(Saved data entries)
####################
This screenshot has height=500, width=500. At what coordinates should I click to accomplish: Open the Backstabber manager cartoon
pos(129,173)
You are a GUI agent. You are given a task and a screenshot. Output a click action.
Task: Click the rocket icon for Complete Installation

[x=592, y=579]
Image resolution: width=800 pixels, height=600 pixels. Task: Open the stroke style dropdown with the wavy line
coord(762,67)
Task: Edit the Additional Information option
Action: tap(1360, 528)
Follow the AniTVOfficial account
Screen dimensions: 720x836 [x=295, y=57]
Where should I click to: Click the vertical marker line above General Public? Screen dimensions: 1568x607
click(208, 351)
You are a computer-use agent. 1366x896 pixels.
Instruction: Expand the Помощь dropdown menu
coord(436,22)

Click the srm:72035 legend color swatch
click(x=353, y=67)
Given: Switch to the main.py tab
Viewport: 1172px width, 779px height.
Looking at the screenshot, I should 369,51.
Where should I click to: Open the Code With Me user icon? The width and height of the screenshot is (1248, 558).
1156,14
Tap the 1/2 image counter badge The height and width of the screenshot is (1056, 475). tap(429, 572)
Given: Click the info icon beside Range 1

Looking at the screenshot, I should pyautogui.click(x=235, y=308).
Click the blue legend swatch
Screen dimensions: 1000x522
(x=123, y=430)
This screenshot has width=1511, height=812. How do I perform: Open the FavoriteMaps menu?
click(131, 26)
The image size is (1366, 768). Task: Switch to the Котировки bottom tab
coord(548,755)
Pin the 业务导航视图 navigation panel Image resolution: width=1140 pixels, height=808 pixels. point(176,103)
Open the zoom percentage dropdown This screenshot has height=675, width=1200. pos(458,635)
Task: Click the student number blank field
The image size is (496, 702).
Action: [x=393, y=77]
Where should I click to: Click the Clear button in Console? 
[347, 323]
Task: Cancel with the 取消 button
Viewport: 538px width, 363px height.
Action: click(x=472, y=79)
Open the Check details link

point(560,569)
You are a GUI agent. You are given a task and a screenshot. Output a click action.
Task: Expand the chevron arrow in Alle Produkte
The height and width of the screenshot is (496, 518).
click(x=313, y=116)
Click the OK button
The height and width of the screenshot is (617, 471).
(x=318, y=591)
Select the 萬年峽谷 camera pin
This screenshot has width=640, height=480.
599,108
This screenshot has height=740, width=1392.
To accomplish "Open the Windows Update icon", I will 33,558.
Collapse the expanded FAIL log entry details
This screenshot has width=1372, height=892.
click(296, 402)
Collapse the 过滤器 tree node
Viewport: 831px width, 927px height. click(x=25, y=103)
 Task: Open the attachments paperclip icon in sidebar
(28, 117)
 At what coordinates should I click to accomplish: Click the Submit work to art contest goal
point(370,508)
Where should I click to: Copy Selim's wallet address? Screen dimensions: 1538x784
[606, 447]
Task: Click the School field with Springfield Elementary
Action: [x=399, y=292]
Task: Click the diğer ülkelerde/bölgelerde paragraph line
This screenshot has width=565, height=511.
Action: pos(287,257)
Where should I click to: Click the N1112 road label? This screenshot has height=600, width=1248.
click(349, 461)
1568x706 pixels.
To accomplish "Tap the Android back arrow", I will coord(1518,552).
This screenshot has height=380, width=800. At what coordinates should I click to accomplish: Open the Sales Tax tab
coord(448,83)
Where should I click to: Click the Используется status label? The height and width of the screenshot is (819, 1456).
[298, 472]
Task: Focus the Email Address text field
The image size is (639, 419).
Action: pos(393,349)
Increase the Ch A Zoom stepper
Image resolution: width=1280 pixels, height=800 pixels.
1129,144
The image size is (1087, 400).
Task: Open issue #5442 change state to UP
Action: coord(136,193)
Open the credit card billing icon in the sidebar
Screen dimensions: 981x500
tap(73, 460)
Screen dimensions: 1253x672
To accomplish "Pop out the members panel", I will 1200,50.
####################
→ What the task asks
Start with the line above that contains "Open the zoom" and stop after the line that contains "Task: Focus the Email Address text field". Output those lines exactly, and only those.

→ Task answer
Open the zoom percentage dropdown This screenshot has height=675, width=1200. pos(458,635)
Task: Click the student number blank field
The image size is (496, 702).
Action: [x=393, y=77]
Where should I click to: Click the Clear button in Console? 
[347, 323]
Task: Cancel with the 取消 button
Viewport: 538px width, 363px height.
Action: click(x=472, y=79)
Open the Check details link

point(560,569)
You are a GUI agent. You are given a task and a screenshot. Output a click action.
Task: Expand the chevron arrow in Alle Produkte
The height and width of the screenshot is (496, 518).
click(x=313, y=116)
Click the OK button
The height and width of the screenshot is (617, 471).
(x=318, y=591)
Select the 萬年峽谷 camera pin
This screenshot has width=640, height=480.
599,108
This screenshot has height=740, width=1392.
To accomplish "Open the Windows Update icon", I will 33,558.
Collapse the expanded FAIL log entry details
This screenshot has width=1372, height=892.
click(296, 402)
Collapse the 过滤器 tree node
Viewport: 831px width, 927px height. click(x=25, y=103)
 Task: Open the attachments paperclip icon in sidebar
(28, 117)
 At what coordinates should I click to accomplish: Click the Submit work to art contest goal
point(370,508)
Where should I click to: Copy Selim's wallet address? Screen dimensions: 1538x784
[606, 447]
Task: Click the School field with Springfield Elementary
Action: [x=399, y=292]
Task: Click the diğer ülkelerde/bölgelerde paragraph line
This screenshot has width=565, height=511.
Action: pos(287,257)
Where should I click to: Click the N1112 road label? This screenshot has height=600, width=1248.
click(349, 461)
1568x706 pixels.
To accomplish "Tap the Android back arrow", I will coord(1518,552).
This screenshot has height=380, width=800. At what coordinates should I click to accomplish: Open the Sales Tax tab
coord(448,83)
Where should I click to: Click the Используется status label? The height and width of the screenshot is (819, 1456).
[298, 472]
Task: Focus the Email Address text field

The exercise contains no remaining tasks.